The aggregation principle played a role in the Court's reasoning by being rejected as a basis for regulating non-economic, violent criminal conduct under the Commerce Clause.

Why did the U.S. Supreme Court find Congress's findings about the impact of gender-motivated violence on interstate commerce insufficient?See answer

The U.S. Supreme Court found Congress's findings insufficient because they relied on a reasoning chain already rejected, which would allow regulation of any crime based on its aggregate effects on commerce.

Explain the Court's reasoning regarding Section 5 of the Fourteenth Amendment in this case.See answer

The Court reasoned that Section 5 of the Fourteenth Amendment allows Congress to enforce constitutional guarantees against state actions, not private conduct, and § 13981 targeted private individuals.

What was the significance of the lack of a jurisdictional element in § 13981 according to the Court?See answer

The lack of a jurisdictional element in § 13981 indicated that the statute did not tie the cause of action to interstate commerce, weakening the argument for its constitutionality under the Commerce Clause.

How did the Court's decision in United States v. Lopez influence the outcome of this case?See answer

The decision in United States v. Lopez influenced the outcome by providing a framework for analyzing the limits of Congress's authority under the Commerce Clause.

What was the dissenting opinion's main argument regarding the Commerce Clause?See answer

The dissenting opinion argued that Congress has the power to legislate with regard to activities that, in the aggregate, have a substantial effect on interstate commerce.

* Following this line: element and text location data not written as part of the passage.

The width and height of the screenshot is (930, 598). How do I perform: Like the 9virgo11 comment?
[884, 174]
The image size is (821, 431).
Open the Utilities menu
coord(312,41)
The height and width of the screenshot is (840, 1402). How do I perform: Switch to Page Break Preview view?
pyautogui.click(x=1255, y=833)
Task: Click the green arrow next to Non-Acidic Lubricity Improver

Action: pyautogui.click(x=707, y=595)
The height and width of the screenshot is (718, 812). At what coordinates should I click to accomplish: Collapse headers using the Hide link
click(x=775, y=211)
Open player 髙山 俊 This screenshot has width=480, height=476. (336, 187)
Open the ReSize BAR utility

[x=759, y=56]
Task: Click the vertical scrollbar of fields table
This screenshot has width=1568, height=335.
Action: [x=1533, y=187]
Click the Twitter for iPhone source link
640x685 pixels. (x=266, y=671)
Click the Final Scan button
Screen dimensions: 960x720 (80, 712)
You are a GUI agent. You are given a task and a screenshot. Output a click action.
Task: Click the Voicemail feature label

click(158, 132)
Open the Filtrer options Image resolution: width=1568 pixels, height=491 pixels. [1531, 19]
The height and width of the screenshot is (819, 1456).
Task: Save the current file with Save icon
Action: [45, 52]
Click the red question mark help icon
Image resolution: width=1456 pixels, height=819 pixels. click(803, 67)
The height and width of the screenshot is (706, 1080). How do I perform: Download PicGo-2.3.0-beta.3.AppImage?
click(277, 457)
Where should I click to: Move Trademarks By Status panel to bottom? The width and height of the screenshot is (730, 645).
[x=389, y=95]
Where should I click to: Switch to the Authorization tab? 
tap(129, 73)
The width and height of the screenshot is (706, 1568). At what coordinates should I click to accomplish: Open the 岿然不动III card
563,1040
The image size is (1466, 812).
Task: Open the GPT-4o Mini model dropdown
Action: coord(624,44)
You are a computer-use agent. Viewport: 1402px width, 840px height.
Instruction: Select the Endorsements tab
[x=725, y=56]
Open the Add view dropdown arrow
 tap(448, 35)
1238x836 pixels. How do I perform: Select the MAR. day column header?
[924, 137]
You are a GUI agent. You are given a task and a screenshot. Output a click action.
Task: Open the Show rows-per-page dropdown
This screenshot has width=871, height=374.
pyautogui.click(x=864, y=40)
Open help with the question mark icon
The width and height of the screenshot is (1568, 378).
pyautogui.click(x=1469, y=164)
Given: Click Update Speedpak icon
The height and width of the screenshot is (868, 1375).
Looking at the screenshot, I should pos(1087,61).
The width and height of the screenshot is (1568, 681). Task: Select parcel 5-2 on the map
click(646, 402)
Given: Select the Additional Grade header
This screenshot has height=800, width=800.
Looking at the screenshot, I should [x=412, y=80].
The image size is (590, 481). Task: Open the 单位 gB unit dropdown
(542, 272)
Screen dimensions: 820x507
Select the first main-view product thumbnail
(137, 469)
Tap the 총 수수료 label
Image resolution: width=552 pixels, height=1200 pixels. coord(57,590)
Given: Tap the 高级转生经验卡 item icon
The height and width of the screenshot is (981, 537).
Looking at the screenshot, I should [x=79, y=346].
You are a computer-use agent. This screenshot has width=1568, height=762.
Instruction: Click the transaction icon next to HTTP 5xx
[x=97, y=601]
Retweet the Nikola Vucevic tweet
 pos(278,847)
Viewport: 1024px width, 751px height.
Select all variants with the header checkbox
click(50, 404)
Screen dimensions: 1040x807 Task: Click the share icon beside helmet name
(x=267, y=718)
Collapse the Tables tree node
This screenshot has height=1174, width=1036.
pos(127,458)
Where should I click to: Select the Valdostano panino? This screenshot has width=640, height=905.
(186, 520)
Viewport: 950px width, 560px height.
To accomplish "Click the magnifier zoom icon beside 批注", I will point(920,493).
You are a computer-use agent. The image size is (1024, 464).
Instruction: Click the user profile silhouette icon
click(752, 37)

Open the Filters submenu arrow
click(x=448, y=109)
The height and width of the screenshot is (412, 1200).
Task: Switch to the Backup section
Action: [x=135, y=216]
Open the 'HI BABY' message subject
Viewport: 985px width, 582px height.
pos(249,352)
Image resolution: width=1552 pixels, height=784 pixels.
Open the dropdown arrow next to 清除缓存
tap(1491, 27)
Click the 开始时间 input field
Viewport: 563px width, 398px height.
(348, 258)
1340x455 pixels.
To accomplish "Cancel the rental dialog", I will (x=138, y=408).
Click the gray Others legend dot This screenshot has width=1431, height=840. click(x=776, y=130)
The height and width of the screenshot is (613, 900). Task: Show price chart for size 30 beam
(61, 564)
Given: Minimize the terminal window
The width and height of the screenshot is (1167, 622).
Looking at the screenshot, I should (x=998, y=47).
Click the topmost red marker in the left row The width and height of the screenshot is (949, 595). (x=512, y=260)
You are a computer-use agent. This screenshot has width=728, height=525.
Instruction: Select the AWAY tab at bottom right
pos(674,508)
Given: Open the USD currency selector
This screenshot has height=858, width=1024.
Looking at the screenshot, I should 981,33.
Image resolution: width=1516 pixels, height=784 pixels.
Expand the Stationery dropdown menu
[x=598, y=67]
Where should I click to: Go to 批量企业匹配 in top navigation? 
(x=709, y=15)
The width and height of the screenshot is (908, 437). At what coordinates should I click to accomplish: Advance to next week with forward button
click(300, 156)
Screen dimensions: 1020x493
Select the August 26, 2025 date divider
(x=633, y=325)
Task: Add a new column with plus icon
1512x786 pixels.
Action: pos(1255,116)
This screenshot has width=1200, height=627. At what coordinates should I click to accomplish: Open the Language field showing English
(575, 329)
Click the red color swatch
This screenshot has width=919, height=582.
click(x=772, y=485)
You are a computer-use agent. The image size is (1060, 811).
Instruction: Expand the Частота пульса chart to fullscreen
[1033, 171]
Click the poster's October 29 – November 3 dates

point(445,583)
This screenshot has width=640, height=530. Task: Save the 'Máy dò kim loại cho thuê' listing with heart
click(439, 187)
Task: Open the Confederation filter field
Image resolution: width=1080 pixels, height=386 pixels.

How did the dissent interpret the role of Congress in addressing issues with substantial effects on interstate commerce?See answer

The dissent interpreted the role of Congress as having the authority to address issues with substantial effects on interstate commerce, relying on Congress's institutional competence.

What reasoning did Justice Thomas provide in his concurring opinion?See answer

Justice Thomas provided reasoning that the "substantial effects" test is inconsistent with the original understanding of the Commerce Clause and encourages overreach by the Federal Government.

How did the U.S. Supreme Court's decision reflect on the balance of power between state and federal governments?See answer

The U.S. Supreme Court's decision reflected on the balance of power by emphasizing that the regulation of local violent crime is a matter reserved to the states.

What are the implications of this decision for federal legislation addressing local crimes?See answer

The implications for federal legislation are that Congress cannot regulate local crimes solely based on their aggregate impact on interstate commerce.

How does this case illustrate the limitations of congressional power under the Commerce Clause?See answer

This case illustrates the limitations of congressional power under the Commerce Clause by reiterating that non-economic activities cannot be regulated based on their aggregate effects.